And they appear to be getting a tad desperate. Grondona assured us two Sundays ago that there would be no tickets for any barras. Whether he’s to be believed is another matter. In any case, on Saturday four hooligans went to where the AFA delegates (club officials they’re used to squeezing tightly in Argentina) were munching their golden apples to demand tickets and money. Not happy with the negative response, decibels rose until a swallow fell out of a tree and the police were called.

According to Olé, five showed up trying to get passes that would allow them to pose as volunteers and gain access to all the secret parts of South Africa no-one wants you to see, like Blatter’s candy dungeon lined with the finest Danish pastries, or Messi’s famous play station, which is really just a one-man swing set in bare room.

This is great news. Indeed pegamequemegusta did not expect this turn of events when we were prophesying the death of the last vestiges of Argentine dignity the other day. Justice is being upheld. The lash of the sap on our juvenile behind seems but a moment ago.

Yet now we’ll have leaderless, ticketless thugs hanging around with no money to live for about a month in South Africa. From what pegamequemegusta has seen on the telly so far, certain towns and cities in South Africa bear a great resemblance to the largely low-rise, high density, blocked set-up of Argentina. So we could see a bizarre recurrence of the usual boludoísmo present on Argentine street corners as the barras loaf about continuing their love affair with unproductive non-action (well, we can’t all be bloggers, of course).

Indeed, this has already started to a certain extent: in one of its more successful colour pieces, today’s Olé features a taxi-driver from Santa Fe and a Córdoban couple who are sleeping in a car. They saved up just enough money to make the journey but are still struggling to get by. So one of them, after exchanging pleasantries with some petrol pumpers at a nearby garage, remembered his homeland and grabbed a bucket and a squeegee and began cleaning car windscreens on street corners.
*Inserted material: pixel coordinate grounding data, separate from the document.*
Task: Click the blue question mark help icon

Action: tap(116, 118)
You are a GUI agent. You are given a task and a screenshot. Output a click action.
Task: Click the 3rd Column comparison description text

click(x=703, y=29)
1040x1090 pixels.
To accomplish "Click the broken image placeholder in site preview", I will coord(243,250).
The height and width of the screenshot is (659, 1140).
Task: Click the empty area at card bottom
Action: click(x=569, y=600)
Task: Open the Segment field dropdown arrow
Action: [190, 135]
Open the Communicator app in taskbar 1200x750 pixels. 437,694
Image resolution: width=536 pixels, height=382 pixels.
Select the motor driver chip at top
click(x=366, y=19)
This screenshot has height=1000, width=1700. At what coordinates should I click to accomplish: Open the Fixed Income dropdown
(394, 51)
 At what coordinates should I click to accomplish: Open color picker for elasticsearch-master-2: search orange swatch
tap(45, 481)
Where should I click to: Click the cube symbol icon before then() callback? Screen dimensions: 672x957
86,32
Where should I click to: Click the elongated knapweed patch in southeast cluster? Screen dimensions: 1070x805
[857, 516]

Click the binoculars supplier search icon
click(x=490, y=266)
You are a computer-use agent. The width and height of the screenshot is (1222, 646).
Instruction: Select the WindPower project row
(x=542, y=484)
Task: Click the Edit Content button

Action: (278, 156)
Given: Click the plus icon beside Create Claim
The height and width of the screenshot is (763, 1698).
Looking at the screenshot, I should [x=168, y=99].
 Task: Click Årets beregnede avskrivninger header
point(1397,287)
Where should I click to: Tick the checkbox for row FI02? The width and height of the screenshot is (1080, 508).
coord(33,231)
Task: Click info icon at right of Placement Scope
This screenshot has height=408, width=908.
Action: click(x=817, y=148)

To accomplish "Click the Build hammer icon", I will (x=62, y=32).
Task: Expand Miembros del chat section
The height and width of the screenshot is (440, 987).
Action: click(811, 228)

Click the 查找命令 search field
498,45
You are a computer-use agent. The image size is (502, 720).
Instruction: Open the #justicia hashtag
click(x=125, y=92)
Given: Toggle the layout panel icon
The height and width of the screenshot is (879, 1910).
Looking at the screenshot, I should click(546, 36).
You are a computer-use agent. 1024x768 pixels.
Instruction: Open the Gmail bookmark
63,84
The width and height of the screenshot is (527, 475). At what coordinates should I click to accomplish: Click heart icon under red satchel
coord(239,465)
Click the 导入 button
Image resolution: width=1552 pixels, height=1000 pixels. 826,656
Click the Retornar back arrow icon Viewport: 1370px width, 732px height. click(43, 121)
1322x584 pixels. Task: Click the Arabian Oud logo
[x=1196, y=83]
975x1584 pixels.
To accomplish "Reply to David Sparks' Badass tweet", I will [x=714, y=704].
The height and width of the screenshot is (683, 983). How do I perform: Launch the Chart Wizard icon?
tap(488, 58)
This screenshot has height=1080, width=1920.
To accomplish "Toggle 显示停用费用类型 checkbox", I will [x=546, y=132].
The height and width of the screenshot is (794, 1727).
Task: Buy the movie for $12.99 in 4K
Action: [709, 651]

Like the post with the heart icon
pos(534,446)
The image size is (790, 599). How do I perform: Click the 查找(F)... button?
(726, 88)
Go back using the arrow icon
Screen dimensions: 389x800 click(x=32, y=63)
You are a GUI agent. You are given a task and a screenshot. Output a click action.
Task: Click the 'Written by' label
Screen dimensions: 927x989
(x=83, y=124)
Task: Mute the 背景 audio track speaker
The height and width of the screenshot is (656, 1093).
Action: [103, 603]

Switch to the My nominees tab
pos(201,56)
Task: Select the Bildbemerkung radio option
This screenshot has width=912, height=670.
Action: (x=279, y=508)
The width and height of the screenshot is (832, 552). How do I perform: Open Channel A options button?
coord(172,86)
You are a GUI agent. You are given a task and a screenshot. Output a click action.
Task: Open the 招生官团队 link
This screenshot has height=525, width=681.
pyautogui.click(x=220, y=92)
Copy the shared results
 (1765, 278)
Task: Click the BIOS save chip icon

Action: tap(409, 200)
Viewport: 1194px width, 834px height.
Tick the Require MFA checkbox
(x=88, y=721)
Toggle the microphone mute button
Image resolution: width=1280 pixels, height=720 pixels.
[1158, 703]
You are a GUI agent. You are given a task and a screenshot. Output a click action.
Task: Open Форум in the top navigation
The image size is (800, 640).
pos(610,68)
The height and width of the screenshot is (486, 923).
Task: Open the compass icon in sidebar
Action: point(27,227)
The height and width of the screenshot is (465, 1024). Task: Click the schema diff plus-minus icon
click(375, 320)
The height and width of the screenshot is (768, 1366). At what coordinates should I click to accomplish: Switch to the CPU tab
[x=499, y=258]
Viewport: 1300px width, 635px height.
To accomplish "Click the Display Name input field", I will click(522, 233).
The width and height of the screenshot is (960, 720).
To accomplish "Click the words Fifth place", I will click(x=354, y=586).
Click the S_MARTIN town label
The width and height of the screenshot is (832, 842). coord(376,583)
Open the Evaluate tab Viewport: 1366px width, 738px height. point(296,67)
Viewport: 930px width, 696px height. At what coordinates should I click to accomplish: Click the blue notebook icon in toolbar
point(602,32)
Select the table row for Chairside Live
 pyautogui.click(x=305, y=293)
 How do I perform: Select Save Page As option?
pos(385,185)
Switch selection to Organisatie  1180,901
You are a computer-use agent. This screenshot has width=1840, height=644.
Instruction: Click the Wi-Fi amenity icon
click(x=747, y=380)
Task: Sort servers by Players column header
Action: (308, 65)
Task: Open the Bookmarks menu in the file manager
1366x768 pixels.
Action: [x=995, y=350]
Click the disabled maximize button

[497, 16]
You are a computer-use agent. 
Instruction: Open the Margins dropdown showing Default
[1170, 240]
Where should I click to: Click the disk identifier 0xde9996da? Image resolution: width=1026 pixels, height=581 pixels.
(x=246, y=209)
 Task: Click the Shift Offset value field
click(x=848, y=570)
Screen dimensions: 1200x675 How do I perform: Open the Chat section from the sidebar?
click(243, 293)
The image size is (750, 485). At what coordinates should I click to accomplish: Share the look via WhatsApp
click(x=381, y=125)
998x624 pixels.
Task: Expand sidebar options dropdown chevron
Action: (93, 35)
There are now three of them on various intersections.:”In the first half hour I made 130 rand – about 18 dollars! At this rate i’ll be sorted!”

But such enterprising behaviour is beyond the mongoloids of the HUA. One un-named social worker threatened: “A lot of shit is gonna start flying round here. What the policía federal have done is bloody insane! They let the lads leave the country and when they get here they get sent back home. It’s a cop-out,” he punned ingeniously, “and they’re not going to get away with it.”

Canchallena are reporting that 100 more HUA barras are travelling today to join up with the 95 that are already in Pretoria. Founder and political mastermind, Marcelo Mallo, will be arriving tomorrow or Thursday and he will have a lot to sort out. If he doesn’t, things could well get nasty. Maybe the lashing came too soon.

Bicentennial Man – Diego Presidente

The media may tell you that it was a glorious mix of pride and humility in their finest forms, patriotism at its purest, that she was overwhelmed by the sheer joy of being Argentinian. Pegamequemegusta can reveal, however, that her tears were due to having to warm up for the real man of the hour, Diego Maradona.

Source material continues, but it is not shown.